Vitamin E is an essential vitamin for maintaining the metabolic function of the body and possesses antioxidant and scavenging free radical activities (1). The deficiency of vitamin E in pregnant women leads to placental aging, vascular endothelial injury, incidence of hypertensive disorders of pregnancy, placental abruption, abortion and premature birth (4). While excessive vitamin E in the body affects the absorption and function of other fat-soluble vitamins. However, there are scarce studies analyzing the values of serum vitamin A and E during pregnancy in China. Therefore, there is an urgent need to study serum levels of vitamin A and E in pregnancy.
This study was designed to analyze the serum levels of vitamin A and E in early, middle and late pregnancy, evaluating the vitamin nutritional status in pregnancy in order to provide guidance for pregnant women about vitamin supplements in pregnancy.
Patients and methods
Sample collection
We conducted a quantitative study on the levels of vitamin A and E in 12,340 pregnant women from January 2013 to June 2014 at the Beijing Harmony Health Medical Diagnostics Co., Ltd. (Beijing, China), among which 10,082 cases were primipara and 2,258 cases were pluripara. Those women were 23–40 years of age, healthy, with no high blood pressure, diabetes, chronic kidney disease, congenital heart disease or other internal problems, no thrombotic diseases, such as thrombophilia, antiphospholipid syndrome, no history of long-term drug use, such as aspirin; and were transferred to the general hospital for prenatal examination.
Their average age was 29.96±3.77 years, and their pre-pregnancy BMI ranged from 14.87 to 33.89 kg/m2, with an average of 21.51±3.06 kg/m2. Serum samples were collected from each pregnant woman at their first visit (8–12 weeks of pregnancy), 24–28 weeks and 34–36 weeks of pregnancy. A total of 28,023 serum samples were collected and divided into three groups: group of early pregnancy (nVA = 3,953, nVE = 3,965), group of middle pregnancy (nVA = 9,014, nVE = 9,090) and group of late pregnancy (nVA = 1,002, nVE = 999).

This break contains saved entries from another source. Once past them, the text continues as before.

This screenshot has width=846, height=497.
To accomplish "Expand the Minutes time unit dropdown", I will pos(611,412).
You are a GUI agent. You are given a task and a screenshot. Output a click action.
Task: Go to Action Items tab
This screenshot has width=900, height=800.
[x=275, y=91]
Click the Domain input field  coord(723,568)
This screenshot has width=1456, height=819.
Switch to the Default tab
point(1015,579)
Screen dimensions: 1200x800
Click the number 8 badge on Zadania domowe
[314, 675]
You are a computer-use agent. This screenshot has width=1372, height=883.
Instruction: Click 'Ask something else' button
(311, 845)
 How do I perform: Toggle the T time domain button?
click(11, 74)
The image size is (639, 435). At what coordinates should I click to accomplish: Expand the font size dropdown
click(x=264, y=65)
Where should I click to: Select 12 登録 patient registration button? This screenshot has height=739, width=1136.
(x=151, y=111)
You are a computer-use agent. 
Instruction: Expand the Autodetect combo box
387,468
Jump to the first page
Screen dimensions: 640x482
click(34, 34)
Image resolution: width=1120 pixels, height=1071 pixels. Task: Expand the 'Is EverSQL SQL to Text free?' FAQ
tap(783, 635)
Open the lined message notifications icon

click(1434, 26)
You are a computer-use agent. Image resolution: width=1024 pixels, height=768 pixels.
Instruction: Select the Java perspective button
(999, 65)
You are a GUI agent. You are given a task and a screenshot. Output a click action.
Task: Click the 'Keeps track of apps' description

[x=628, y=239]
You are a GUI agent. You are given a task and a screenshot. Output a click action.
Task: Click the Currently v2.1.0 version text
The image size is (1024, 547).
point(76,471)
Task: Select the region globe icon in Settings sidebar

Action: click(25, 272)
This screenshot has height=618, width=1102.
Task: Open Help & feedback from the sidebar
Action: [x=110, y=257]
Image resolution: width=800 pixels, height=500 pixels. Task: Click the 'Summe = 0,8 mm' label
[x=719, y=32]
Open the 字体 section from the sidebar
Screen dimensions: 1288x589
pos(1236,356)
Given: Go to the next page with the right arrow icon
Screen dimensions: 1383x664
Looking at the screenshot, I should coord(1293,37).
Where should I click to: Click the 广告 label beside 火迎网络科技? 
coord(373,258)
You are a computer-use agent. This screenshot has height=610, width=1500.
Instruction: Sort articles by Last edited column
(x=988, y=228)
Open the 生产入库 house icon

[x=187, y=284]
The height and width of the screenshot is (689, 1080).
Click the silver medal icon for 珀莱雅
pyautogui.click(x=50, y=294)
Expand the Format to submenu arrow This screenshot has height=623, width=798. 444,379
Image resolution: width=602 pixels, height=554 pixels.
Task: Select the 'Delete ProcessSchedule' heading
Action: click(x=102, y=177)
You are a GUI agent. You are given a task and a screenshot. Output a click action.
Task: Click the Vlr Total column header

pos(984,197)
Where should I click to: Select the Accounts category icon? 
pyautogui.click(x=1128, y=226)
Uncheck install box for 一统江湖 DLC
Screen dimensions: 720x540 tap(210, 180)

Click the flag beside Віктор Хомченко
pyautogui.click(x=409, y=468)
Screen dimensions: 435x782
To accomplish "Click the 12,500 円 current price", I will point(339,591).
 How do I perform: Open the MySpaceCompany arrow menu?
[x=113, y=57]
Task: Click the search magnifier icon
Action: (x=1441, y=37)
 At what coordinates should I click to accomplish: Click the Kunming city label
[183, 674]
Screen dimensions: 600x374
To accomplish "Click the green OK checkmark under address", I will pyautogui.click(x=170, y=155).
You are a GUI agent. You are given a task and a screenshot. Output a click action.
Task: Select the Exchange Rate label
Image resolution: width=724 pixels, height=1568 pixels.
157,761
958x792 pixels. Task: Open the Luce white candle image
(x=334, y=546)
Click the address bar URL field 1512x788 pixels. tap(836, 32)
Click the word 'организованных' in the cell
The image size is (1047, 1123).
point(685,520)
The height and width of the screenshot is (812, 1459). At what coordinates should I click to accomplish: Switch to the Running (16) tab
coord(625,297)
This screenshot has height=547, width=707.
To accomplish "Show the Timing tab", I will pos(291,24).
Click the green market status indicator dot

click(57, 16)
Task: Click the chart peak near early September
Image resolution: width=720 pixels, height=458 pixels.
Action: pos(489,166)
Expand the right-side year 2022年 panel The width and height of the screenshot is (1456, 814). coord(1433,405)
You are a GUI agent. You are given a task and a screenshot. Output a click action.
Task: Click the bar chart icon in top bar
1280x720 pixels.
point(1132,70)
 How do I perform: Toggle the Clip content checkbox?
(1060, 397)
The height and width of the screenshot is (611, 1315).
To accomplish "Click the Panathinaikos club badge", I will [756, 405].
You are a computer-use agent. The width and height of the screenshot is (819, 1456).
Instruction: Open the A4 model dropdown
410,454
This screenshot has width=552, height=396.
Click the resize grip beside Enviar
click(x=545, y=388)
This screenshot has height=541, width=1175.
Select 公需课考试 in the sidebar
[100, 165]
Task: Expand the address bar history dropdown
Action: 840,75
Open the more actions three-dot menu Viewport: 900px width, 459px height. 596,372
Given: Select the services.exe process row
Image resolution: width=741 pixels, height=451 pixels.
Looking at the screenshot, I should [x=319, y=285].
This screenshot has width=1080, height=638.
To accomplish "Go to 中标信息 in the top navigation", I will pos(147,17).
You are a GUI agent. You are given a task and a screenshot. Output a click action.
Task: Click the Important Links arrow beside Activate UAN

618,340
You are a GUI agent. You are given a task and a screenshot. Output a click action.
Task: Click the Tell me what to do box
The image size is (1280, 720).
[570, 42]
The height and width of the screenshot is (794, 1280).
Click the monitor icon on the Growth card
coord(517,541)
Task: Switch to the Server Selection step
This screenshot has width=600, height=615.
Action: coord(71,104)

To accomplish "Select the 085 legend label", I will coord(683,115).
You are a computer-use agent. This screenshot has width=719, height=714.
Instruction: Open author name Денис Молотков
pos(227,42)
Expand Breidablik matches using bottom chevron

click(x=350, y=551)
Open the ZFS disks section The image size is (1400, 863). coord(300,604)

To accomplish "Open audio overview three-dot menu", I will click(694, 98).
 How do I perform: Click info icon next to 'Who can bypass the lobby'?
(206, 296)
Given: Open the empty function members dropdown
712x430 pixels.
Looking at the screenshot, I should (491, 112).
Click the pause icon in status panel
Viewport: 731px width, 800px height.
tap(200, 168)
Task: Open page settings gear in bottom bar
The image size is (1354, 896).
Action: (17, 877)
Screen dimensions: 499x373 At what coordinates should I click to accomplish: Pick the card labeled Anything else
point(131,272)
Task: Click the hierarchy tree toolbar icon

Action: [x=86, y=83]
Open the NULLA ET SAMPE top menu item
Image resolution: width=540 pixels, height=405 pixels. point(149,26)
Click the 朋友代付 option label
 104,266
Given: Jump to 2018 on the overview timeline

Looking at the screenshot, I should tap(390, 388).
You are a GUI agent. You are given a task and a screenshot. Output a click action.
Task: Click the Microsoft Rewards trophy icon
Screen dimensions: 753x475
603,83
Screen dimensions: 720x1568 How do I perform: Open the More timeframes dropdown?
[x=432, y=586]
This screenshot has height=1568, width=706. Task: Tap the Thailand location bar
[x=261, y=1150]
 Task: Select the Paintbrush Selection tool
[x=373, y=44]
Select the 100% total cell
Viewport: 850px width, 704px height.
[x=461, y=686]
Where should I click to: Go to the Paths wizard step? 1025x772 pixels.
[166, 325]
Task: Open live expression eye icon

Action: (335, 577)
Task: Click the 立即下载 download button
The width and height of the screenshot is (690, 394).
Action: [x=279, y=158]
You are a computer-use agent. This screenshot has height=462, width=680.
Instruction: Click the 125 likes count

The eligible pregnant women were randomly selected with a stratified sampling method from the prenatal outpatients at class A (grade III) and class B (grade II) hospitals in Haidian, Huairou, Dongcheng, Mentougou, Pinggu, Tongzhou, and Xicheng Districts in Beijing, China.
This study was approved by the Ethics Committee of Haidian Maternal and Child Health Hospital (Beijing, China). Signed informed consents were obtained from the patients or the guardians.
Sampling detection methods
High performance liquid chromatography (HPLC) was used to quantitatively determine the concentration of serum vitamin A and E (HPLC instrument model: Agilent HPLC 1290; Agilent Technologies, Inc., Santa Clara, CA, USA).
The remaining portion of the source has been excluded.